■ Problem details: Scan the entries below for the word "agent" and copy every line in which it occurs.

Collected data entries

Start of Block

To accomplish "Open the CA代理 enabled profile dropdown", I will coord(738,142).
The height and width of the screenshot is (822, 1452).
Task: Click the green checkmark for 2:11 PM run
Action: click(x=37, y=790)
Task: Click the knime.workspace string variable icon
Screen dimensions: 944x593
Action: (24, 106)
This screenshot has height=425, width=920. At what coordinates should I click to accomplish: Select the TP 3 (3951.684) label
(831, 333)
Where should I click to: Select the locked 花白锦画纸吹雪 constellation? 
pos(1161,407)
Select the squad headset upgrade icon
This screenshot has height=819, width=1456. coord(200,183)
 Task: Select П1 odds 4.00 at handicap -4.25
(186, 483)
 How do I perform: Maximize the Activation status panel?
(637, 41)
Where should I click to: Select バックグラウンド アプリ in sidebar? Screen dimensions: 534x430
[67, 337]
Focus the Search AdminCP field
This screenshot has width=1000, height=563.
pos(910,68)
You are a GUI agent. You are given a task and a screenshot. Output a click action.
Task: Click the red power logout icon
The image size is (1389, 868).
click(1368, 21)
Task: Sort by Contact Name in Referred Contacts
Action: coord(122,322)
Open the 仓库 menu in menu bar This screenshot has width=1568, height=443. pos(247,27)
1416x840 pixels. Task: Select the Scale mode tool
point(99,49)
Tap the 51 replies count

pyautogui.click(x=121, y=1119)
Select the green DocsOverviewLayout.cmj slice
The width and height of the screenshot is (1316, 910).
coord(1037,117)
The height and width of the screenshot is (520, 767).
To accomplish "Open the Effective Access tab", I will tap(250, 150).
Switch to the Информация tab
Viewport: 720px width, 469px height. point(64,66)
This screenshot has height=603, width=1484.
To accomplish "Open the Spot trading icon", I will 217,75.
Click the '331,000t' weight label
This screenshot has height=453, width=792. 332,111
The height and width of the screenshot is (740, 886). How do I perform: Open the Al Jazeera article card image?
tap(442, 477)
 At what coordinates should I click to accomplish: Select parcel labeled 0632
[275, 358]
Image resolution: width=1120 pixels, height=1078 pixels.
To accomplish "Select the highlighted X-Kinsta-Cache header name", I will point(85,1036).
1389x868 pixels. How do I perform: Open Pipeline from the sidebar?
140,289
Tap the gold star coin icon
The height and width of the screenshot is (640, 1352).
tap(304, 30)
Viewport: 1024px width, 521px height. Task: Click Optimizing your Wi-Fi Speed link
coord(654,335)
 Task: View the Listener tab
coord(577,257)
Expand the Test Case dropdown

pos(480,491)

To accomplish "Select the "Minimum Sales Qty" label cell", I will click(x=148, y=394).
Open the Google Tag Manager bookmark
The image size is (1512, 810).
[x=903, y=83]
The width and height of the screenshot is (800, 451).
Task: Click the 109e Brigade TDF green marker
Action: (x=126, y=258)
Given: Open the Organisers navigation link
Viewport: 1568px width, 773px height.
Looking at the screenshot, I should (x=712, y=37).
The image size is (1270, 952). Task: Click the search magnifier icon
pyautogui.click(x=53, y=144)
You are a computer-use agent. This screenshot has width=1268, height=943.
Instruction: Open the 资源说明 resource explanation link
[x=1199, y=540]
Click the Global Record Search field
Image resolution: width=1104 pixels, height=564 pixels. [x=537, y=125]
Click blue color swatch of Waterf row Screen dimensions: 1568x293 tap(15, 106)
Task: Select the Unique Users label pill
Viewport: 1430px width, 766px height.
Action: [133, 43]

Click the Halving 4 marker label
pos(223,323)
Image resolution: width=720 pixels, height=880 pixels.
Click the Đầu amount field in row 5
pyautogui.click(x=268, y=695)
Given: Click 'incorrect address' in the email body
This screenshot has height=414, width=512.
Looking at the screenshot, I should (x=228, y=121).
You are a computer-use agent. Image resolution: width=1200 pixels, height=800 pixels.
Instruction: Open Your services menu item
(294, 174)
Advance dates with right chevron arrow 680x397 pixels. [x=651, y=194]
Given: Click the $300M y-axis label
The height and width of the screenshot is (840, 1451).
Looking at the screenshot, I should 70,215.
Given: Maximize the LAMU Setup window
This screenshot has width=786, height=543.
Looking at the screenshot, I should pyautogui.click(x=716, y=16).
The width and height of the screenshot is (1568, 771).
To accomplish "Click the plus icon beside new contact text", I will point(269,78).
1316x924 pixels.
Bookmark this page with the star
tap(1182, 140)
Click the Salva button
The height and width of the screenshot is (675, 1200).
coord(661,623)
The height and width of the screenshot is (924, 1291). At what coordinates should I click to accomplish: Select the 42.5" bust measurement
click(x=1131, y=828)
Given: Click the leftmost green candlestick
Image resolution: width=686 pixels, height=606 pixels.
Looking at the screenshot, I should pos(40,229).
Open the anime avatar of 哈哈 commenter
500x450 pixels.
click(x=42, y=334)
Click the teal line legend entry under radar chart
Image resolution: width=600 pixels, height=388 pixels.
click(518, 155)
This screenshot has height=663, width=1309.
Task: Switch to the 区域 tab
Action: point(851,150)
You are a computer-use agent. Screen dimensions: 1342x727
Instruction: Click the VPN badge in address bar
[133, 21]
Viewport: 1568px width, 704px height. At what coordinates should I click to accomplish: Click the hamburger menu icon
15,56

End of Block

■ Solved problem:
You are a GUI agent. You are given a task and a screenshot. Output a click action.
You are a computer-use agent. This screenshot has width=1268, height=943.
You are a computer-use agent. Image resolution: width=1200 pixels, height=800 pixels.
You are a computer-use agent. Screen dimensions: 1342x727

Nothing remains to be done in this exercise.